In 1993, Deb had to ride in this slow,  air-conditioned bus, listening to the drone of a bored tour guide speaking into a microphone, insulated from direct experience of the highlights and thrills of the glacier.  I refused to go on this ride.
         Part of my guided tour spiel, twenty years earlier: upon passing a sign of a penguin with blood dripping from its beak, posted beside a crevasse by a fellow guide, 
    "That?  Oh, that's the Albino Penguin.  They hide in the crevasses.  Yes, they're hard to see.  They're the same colour as the ice, of course, being albino, and they generally only come out at night.  They're responsible for the loss of the glacier - you know that it is receding, don't you? The Albino Penguins sneak out at night down there at the toe of the glacier, and chew on it to keep their beaks sharp.  A little each night...it adds up, night after night.  The glacier gets about six feet shorter every year. 

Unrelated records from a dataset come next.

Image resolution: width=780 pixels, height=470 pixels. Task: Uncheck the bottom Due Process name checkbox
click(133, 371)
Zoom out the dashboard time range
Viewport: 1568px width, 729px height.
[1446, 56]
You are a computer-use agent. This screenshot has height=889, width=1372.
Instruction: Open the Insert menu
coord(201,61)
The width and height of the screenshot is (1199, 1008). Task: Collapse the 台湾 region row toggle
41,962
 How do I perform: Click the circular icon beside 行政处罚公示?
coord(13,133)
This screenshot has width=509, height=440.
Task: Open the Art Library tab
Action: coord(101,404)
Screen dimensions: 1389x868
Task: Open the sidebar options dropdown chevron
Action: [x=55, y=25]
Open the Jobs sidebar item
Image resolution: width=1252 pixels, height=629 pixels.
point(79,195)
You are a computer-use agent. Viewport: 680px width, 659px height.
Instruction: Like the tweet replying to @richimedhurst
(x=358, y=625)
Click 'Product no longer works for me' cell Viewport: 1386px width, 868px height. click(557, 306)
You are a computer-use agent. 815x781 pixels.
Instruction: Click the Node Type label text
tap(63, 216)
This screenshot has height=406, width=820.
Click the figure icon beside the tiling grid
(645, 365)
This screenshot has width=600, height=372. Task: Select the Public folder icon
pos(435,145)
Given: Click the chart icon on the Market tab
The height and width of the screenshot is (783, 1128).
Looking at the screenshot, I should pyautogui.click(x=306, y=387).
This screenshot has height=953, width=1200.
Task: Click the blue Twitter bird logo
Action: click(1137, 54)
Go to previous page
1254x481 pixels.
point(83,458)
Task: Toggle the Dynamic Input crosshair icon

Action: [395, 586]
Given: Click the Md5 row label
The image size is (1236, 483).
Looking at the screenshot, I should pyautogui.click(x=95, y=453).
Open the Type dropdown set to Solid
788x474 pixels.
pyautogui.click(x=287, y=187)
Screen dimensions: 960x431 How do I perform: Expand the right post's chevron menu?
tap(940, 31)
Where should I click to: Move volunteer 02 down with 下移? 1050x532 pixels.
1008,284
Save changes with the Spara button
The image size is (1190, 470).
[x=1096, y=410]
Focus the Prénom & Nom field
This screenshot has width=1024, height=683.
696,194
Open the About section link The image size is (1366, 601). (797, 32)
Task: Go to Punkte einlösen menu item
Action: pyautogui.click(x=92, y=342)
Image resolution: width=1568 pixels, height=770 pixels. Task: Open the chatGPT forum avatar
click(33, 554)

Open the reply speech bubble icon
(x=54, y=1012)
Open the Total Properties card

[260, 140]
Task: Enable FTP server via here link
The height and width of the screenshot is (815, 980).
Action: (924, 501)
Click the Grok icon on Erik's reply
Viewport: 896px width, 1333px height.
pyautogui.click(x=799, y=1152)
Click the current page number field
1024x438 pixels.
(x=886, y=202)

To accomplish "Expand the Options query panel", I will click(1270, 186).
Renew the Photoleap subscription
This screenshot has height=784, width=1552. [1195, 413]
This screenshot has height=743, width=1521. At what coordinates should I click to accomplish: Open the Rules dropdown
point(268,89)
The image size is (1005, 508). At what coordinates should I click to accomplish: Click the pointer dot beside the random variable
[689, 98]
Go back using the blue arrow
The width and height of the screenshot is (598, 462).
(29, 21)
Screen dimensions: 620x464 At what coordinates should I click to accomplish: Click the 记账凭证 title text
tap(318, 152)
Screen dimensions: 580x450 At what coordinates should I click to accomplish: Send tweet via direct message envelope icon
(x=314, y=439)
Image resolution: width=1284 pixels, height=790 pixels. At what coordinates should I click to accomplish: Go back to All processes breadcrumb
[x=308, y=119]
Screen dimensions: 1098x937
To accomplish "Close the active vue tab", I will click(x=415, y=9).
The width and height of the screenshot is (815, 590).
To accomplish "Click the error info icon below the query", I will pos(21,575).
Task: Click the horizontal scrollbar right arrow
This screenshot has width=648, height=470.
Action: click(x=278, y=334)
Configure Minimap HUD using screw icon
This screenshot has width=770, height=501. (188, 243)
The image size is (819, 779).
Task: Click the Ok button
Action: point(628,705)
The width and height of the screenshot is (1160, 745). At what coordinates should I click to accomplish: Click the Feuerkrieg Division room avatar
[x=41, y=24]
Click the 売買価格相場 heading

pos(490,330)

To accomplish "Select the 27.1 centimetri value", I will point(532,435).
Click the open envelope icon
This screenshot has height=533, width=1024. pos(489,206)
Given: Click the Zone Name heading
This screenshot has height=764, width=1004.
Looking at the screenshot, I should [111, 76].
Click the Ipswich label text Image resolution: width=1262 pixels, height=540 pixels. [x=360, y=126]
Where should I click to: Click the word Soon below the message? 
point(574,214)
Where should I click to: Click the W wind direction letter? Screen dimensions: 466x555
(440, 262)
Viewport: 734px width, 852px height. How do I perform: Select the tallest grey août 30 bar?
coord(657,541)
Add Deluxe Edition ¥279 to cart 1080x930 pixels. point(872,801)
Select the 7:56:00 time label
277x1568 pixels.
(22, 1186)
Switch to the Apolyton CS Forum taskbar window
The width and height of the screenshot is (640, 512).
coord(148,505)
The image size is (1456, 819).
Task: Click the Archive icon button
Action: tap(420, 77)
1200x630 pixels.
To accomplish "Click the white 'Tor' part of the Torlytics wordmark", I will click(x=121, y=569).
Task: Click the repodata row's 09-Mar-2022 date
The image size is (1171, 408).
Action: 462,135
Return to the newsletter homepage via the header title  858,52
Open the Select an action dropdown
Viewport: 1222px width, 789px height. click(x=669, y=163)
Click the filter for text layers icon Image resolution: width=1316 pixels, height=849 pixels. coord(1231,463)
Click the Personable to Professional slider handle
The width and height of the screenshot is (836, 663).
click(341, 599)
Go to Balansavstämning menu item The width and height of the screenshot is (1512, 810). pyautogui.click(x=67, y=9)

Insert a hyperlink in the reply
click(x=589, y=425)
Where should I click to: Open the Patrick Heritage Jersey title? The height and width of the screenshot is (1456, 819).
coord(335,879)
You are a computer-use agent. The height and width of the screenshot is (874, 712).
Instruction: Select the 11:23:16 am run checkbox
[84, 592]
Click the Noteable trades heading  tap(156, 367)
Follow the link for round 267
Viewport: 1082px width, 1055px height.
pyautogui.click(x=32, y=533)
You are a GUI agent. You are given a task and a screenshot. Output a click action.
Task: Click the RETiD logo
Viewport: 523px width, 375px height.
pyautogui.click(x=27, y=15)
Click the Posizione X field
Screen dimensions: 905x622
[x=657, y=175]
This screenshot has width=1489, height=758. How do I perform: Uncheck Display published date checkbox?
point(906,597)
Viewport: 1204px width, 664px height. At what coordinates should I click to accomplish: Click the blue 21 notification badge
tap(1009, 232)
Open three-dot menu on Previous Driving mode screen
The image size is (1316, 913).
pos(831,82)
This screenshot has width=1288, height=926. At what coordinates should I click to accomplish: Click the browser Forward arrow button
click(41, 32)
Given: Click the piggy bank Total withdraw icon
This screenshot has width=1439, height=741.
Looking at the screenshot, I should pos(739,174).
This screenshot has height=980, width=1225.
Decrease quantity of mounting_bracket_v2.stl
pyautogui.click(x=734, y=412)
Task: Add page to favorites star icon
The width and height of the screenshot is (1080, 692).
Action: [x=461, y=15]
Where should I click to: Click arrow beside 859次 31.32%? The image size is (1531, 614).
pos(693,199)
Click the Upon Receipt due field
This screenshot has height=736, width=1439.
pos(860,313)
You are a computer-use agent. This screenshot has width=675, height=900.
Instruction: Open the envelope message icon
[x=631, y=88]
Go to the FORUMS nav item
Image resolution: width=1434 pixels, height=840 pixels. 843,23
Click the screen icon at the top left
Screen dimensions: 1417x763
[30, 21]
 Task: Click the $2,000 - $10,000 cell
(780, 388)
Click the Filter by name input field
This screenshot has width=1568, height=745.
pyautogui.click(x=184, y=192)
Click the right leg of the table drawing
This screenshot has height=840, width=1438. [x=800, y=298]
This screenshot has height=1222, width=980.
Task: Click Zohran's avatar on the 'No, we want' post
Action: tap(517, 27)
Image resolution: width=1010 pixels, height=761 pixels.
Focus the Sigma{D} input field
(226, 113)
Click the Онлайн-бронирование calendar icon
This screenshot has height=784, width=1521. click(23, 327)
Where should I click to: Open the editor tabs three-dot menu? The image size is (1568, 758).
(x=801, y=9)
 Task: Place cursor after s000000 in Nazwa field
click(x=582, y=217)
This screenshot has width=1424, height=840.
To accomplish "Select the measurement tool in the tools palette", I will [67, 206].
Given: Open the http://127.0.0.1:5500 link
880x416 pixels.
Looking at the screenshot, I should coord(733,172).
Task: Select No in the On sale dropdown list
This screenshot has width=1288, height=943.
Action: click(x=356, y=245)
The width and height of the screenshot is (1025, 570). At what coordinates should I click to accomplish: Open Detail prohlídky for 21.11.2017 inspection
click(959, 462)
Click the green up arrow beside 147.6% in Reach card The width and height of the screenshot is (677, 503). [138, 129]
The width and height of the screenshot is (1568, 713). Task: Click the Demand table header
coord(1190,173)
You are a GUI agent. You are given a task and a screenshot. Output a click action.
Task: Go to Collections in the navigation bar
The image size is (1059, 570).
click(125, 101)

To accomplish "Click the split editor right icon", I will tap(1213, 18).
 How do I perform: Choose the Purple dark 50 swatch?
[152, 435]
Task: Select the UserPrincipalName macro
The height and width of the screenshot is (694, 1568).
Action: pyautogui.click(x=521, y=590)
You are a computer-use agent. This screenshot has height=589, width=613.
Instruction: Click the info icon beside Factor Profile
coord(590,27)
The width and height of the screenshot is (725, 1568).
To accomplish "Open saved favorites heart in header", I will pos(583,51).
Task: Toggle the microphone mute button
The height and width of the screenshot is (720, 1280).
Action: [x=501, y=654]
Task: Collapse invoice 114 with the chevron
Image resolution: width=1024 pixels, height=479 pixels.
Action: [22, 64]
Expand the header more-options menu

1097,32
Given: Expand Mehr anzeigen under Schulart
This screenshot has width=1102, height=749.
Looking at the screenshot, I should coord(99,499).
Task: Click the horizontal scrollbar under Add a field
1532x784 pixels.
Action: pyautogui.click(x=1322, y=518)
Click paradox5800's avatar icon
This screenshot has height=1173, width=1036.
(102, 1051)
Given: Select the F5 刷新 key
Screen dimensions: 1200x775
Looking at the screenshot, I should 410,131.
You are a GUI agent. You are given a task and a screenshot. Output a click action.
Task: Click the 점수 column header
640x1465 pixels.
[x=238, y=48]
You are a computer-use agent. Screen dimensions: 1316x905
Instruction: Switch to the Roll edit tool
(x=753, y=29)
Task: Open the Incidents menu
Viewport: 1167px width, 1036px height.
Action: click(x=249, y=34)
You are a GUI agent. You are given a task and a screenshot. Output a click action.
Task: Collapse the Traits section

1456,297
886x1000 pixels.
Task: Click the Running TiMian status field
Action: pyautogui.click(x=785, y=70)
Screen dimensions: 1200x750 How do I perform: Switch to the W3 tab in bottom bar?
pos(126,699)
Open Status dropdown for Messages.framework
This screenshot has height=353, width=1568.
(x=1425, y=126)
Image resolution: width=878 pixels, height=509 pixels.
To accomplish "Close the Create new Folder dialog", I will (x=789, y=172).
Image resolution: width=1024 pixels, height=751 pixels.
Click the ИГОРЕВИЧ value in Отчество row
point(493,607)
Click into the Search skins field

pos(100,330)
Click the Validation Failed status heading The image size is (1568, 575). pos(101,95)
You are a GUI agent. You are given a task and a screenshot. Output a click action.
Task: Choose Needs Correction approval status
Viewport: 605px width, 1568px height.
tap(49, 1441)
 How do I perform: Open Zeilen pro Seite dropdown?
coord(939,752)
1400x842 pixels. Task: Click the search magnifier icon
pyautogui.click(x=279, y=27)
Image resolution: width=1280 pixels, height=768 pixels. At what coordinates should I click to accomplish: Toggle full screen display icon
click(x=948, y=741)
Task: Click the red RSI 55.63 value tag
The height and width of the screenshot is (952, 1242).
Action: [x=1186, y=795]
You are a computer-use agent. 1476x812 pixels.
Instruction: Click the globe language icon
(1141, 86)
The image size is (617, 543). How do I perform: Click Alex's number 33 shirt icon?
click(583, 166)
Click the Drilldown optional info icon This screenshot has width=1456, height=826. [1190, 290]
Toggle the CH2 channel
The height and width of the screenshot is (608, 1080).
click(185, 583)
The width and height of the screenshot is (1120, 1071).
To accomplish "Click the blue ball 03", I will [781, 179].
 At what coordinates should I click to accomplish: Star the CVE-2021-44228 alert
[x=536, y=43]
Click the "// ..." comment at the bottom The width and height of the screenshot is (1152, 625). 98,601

    "Dangerous?  Oh, very dangerous, indeed.  Did you notice the blood on his beak?  When visitors fall down one of these crevasses, they are never found again.  We believe they are quickly consumed by the voracious Albino Penguins.")

    When Deb and her fellow passengers got off the bus at the turn-around point, they got to stroll around for a short time on one of the upper steps of the glacier, which pours out through the pass ahead of them from a huge bowl formed by a ring of high mountain peaks.  Twenty years earlier, Japanese tourists would bring bottles of whiskey to mix with glacier ice chips, to toast their arrival at this spot.  It was a great tradition, and the tour guide was required to share the toast.  At eight tours per day, it could get a bit dicey if there were too many Japanese tour groups on your schedule.

We passed this lake on the drive down to Rocky Mountain House.  It looks like a doctored picture postcard, but this is truly just a photograph. It looks just as we saw it with our own eyes on that day.  Spectacular.